Time series of ozone anomalies averaged over 15–45°N between 16 and 1.6 hPa for the merged SBUV(/2) data set (black) and from a reconstruction (blue) based on March ozone (red) and the correlation coefficients between ozone in March and ozone in the other months. The correlation coefficient between the original time series and the reconstructed time series is 0.88.

[40] Figure 12 demonstrates that for a year with a given ozone value in March but missing ozone values for the subsequent months (e.g., 1972 and 1973) we are able to fill such data gaps with our method (at least over 15–45°N between 16 and 1.6 hPa). Since most of the ozone variability can be described by just one principal component, this component can be estimated from available data (or, perhaps, a model) and then used to reconstruct the missing data. This is particularly important for records of satellite ozone profile measurements by the occultation method (e.g., SAGE), for which the measurements are sparse and there are months with no measurements over wide latitudinal belts. This method of filling data gaps captures the seasonality of the ozone deviations. Previous studies which link equatorial winds with midlatitude ozone deviations using regression methods [Randel and Cobb, 1994; Randel and Wu, 1996, 2007] show good results in winter-spring, when prediction capabilities are high for several adjacent months because of a slowly changing QBO-related signal. However, these methods do not capture the seasonality of the ozone correlations and would be less useful in summer and autumn, when the correlation between the equatorial wind and extratropical ozone is small [Randel and Wu, 2007]. Nor can one simply interpolate between early autumn and late autumn because the memory of the interannual anomalies is lost during this period.

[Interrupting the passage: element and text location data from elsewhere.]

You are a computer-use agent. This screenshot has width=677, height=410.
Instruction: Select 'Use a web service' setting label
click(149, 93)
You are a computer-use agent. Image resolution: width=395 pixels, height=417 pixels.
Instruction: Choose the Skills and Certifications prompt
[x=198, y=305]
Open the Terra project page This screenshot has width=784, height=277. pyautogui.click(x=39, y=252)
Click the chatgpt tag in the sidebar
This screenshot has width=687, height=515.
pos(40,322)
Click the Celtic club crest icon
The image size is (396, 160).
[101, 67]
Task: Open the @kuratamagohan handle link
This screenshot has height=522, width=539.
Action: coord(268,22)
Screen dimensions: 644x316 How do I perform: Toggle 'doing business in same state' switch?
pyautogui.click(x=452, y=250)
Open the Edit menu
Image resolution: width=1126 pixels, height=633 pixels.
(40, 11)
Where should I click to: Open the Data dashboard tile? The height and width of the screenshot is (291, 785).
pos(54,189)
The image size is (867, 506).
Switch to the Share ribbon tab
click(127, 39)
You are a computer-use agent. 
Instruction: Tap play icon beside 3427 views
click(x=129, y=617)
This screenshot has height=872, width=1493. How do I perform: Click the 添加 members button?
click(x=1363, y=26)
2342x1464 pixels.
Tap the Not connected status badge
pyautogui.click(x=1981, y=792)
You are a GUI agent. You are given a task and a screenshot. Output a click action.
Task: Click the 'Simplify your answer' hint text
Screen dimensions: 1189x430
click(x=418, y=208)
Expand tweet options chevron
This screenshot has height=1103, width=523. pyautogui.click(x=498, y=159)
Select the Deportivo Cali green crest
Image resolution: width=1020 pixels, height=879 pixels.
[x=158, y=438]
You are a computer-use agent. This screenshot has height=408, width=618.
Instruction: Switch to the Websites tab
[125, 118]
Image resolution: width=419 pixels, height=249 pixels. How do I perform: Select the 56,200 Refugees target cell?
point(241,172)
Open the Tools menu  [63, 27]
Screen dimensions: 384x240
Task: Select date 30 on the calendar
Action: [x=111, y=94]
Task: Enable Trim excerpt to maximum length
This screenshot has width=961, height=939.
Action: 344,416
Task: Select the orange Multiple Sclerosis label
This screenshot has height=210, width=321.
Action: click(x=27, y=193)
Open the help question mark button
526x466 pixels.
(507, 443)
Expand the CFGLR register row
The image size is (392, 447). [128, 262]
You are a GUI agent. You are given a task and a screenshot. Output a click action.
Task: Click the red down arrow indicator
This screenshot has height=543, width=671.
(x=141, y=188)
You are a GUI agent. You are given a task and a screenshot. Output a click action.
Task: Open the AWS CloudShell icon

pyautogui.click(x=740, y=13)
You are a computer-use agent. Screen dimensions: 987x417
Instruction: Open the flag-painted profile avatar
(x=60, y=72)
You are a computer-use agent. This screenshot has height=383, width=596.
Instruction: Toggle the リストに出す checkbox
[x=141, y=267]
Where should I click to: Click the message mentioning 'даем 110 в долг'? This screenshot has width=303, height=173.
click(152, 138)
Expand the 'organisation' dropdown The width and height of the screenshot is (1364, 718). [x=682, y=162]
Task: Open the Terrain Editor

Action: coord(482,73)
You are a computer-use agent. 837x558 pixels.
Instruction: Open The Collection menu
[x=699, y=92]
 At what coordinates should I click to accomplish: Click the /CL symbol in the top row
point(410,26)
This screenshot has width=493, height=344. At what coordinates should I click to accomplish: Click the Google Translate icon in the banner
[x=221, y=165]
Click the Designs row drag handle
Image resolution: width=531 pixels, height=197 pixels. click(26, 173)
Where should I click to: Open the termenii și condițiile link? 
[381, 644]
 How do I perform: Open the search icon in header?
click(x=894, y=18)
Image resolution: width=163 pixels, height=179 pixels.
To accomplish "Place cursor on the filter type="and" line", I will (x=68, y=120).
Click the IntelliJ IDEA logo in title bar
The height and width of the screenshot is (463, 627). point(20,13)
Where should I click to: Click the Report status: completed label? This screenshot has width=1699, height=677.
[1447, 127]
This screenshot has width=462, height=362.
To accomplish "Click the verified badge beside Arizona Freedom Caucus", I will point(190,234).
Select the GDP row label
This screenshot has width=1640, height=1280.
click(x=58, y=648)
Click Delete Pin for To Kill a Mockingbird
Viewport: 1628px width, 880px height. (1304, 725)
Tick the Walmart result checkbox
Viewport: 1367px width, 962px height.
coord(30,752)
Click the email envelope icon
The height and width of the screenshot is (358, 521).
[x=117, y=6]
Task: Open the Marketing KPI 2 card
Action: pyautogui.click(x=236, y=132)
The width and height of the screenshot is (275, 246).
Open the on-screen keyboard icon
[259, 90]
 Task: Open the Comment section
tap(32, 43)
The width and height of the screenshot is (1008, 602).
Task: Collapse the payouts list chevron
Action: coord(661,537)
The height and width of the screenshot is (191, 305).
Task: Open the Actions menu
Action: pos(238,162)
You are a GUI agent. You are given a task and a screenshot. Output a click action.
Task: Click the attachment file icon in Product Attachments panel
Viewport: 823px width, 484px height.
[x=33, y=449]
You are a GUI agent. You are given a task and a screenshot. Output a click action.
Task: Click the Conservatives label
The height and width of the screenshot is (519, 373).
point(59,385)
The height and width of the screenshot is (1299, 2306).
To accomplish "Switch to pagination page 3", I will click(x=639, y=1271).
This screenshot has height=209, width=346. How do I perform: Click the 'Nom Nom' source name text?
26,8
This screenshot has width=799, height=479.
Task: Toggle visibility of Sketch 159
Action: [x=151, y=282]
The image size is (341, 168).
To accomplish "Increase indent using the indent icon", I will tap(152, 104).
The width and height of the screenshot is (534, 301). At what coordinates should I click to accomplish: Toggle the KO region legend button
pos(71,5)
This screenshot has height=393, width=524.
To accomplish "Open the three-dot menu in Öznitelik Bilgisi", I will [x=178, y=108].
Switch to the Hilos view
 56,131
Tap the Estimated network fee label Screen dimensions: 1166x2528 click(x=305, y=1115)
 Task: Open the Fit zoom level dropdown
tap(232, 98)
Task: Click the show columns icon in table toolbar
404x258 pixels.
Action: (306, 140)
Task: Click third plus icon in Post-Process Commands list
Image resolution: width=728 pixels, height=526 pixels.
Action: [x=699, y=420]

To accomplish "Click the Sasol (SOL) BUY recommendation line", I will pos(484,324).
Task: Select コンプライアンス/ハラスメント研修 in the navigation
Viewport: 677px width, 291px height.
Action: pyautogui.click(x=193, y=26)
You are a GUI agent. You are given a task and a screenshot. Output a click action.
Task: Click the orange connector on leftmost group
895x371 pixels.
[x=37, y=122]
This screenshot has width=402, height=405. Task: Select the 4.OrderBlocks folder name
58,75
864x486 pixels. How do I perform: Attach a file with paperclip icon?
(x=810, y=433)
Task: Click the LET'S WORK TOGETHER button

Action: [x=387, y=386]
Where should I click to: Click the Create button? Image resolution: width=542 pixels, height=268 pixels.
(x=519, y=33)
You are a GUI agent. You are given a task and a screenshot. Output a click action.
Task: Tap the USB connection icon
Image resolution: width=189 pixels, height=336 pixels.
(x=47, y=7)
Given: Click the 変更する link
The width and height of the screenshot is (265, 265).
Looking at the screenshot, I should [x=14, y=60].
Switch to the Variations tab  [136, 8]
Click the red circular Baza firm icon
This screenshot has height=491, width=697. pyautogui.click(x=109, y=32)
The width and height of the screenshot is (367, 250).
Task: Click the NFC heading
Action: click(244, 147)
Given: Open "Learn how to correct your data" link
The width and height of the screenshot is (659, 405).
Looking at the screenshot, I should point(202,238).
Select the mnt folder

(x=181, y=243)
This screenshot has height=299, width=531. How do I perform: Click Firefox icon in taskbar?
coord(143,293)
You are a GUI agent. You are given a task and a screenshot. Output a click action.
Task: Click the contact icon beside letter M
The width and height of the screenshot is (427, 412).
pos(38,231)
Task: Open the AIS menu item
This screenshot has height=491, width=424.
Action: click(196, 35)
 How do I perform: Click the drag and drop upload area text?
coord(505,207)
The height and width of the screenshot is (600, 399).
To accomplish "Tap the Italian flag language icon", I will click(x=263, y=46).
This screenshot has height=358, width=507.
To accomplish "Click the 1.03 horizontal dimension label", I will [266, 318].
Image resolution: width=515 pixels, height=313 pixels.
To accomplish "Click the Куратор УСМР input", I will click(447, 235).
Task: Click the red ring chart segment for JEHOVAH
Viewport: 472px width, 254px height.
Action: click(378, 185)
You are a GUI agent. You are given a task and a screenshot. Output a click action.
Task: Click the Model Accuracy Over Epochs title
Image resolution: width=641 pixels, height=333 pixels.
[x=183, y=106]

[41] The prediction capabilities can be used as a validation diagnostic for chemistry climate models [Tegtmeier and Shepherd, 2007]. They also may be useful for comparing ozone values obtained in different months for the purpose of data validation. The same remarks apply in principle to other species for which there is a strong seasonal persistence of interannual anomalies, but for species other than ozone the data records are not yet long enough to establish reliable estimates of the correlation coefficients.

Acknowledgments

[42] The authors are grateful to R. Stolarski, S. Hollandsworth Frith, and their colleagues from NASA Goddard Space Flight Center for making the merged SBUV data sets available. The authors also would like to thank the NASA Langley Research Center (NASA-LaRC) for making SAGE II and HALOE data available. We thank Ralph Lehmann from AWI for helpful discussions. S.T. especially acknowledges the Canadian Natural Sciences and Engineering Research Council postdoctoral fellowship allowing this study to be completed. T.G.S. is supported by the Natural Sciences and Engineering Research Council, the Canadian Foundation for Climate and Atmospheric Sciences, and the Canadian Space Agency.